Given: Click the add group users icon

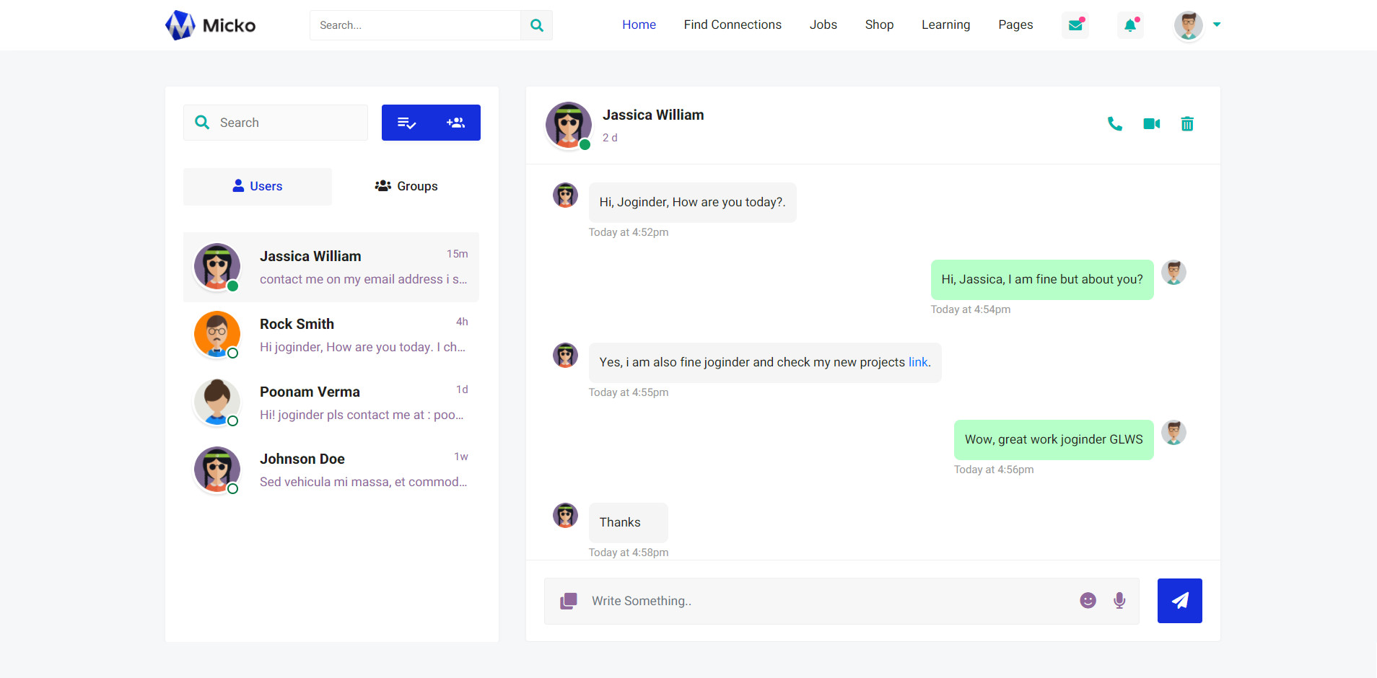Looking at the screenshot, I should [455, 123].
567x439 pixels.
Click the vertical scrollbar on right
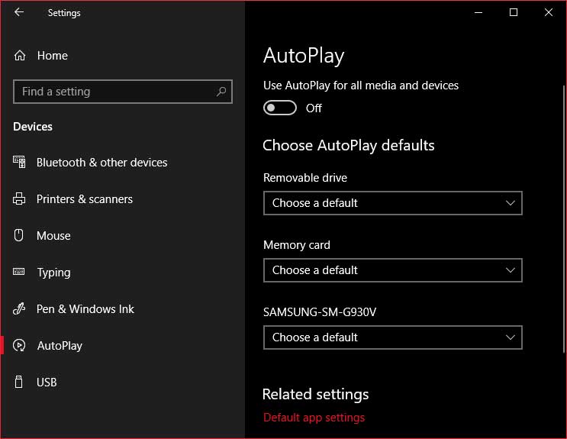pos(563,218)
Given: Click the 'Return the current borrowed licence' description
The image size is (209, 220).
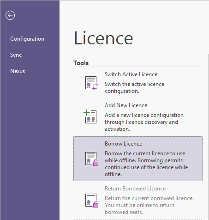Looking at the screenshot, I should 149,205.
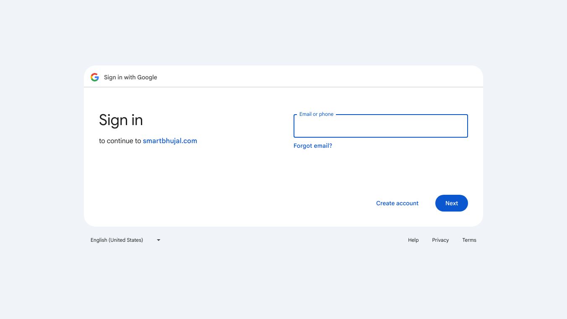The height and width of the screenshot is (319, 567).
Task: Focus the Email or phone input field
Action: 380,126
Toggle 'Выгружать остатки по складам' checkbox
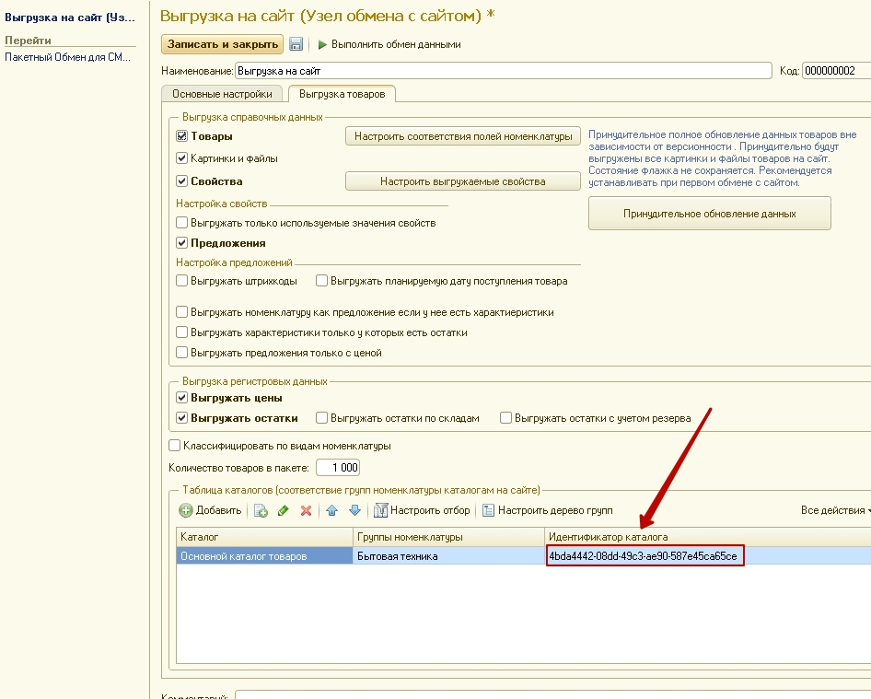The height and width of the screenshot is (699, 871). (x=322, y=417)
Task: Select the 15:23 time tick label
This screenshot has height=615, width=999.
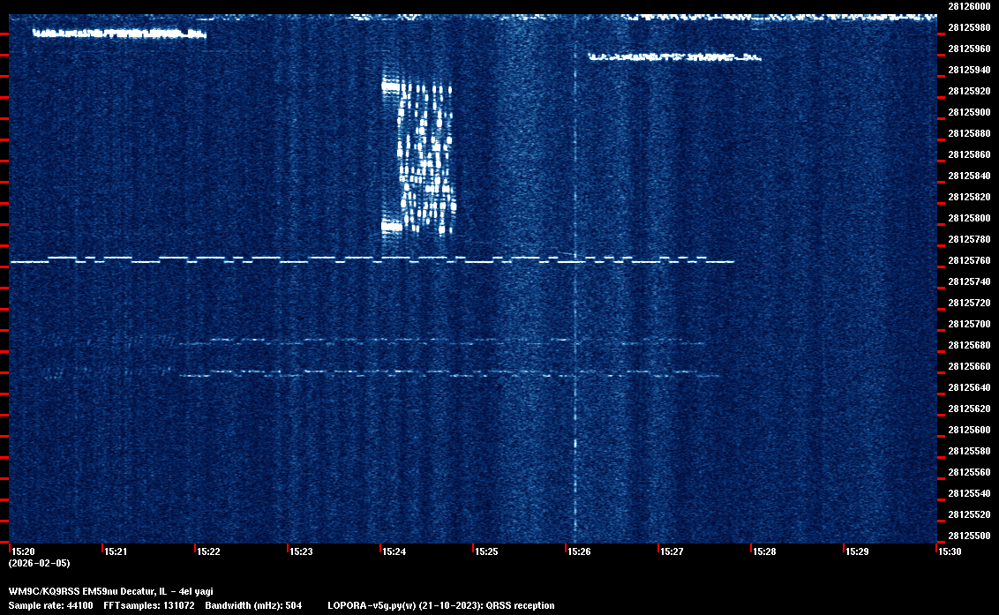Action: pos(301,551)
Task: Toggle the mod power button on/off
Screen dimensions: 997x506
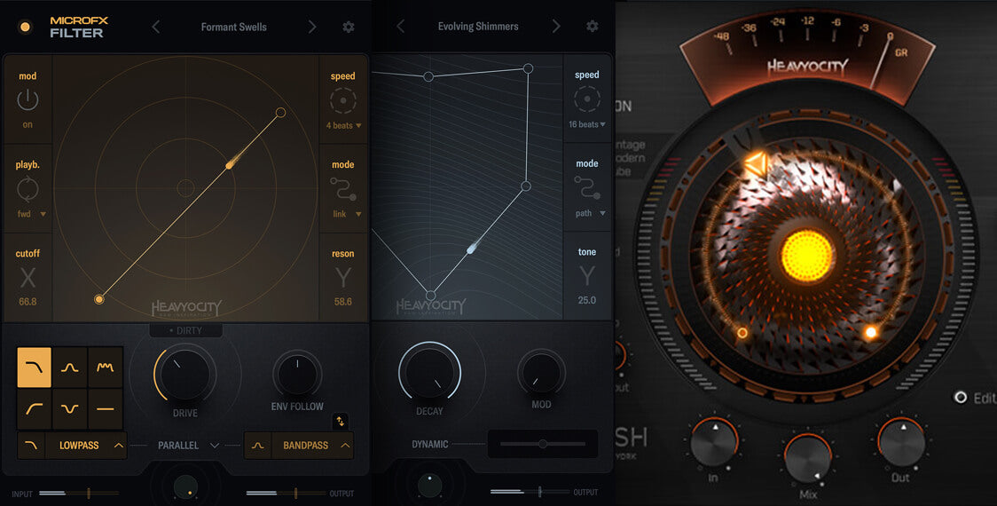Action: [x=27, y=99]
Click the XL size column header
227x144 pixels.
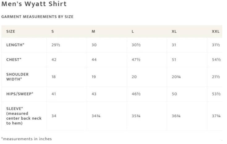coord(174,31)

★ ★ ★

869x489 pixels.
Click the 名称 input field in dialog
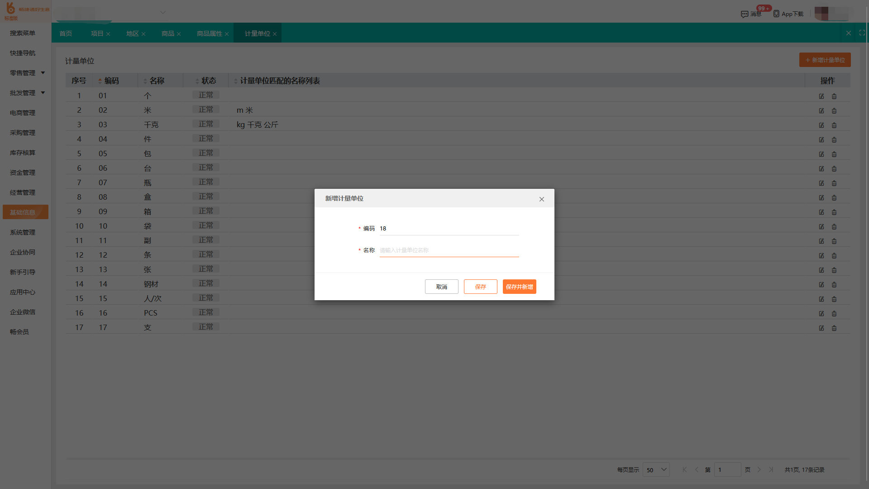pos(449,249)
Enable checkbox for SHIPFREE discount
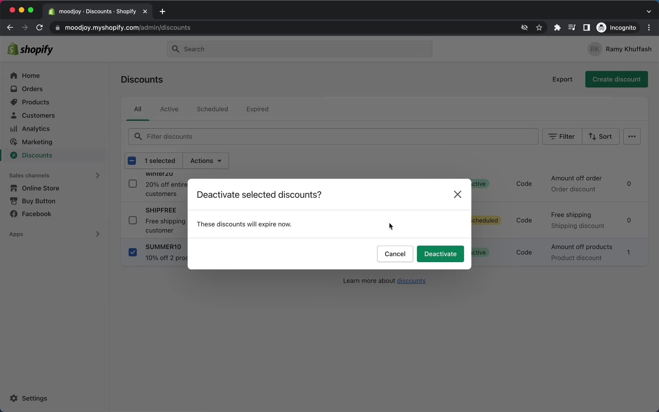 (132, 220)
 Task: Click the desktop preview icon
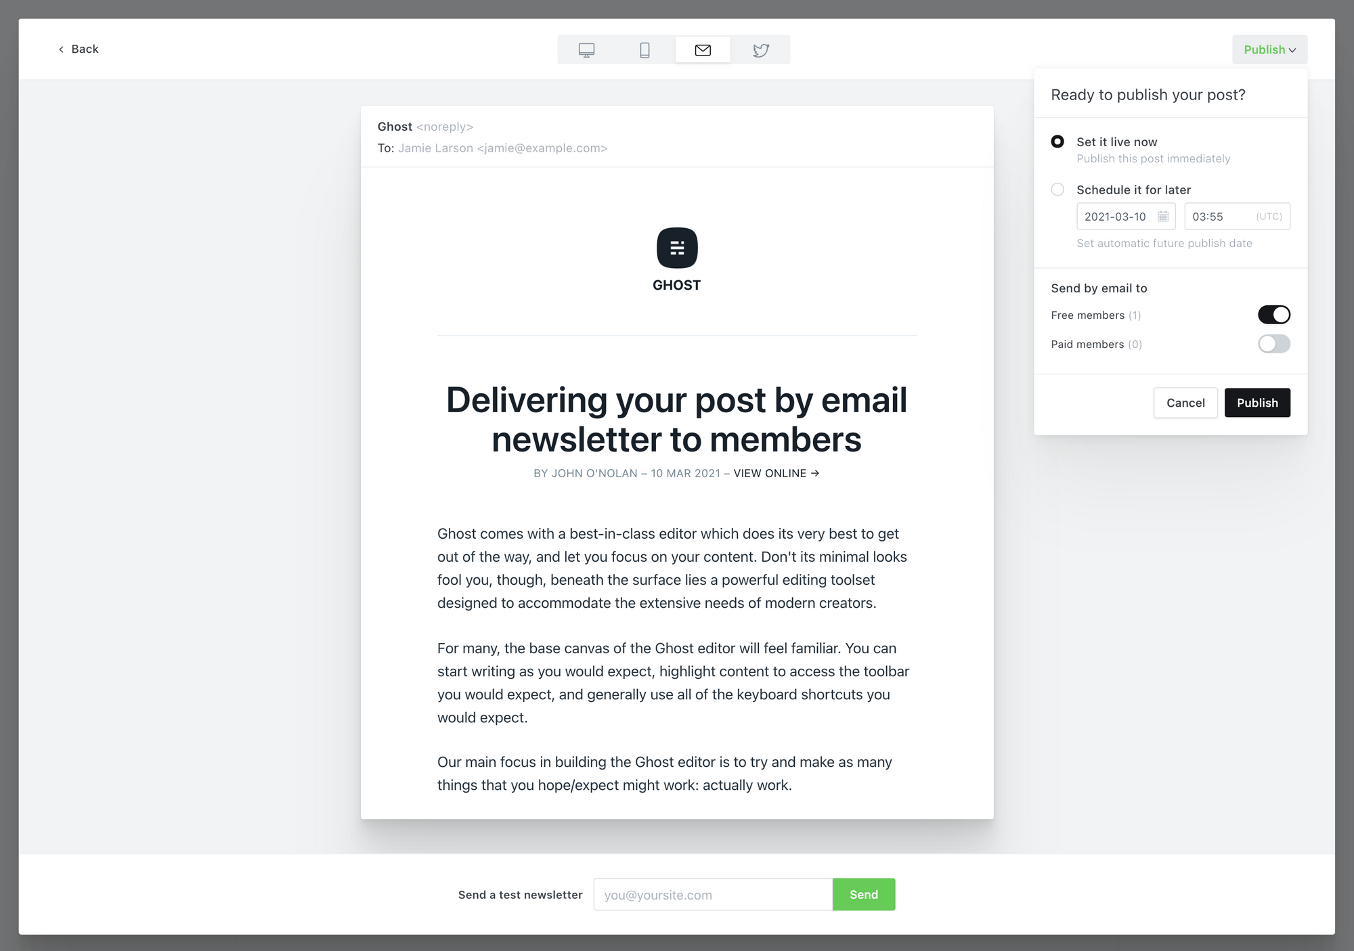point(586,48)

★ ★ ★

EXERCISE DESCRIPTION
Above are some entries. Restate word for word the lines from the one holding "Given: Click the add group users icon" through the one holding "Given: Click the 'Return", but not the pictures.

TASK RESULT
Given: Click the add group users icon

Looking at the screenshot, I should [455, 123].
567x439 pixels.
Click the vertical scrollbar on right
pos(563,218)
Given: Click the 'Return the current borrowed licence' description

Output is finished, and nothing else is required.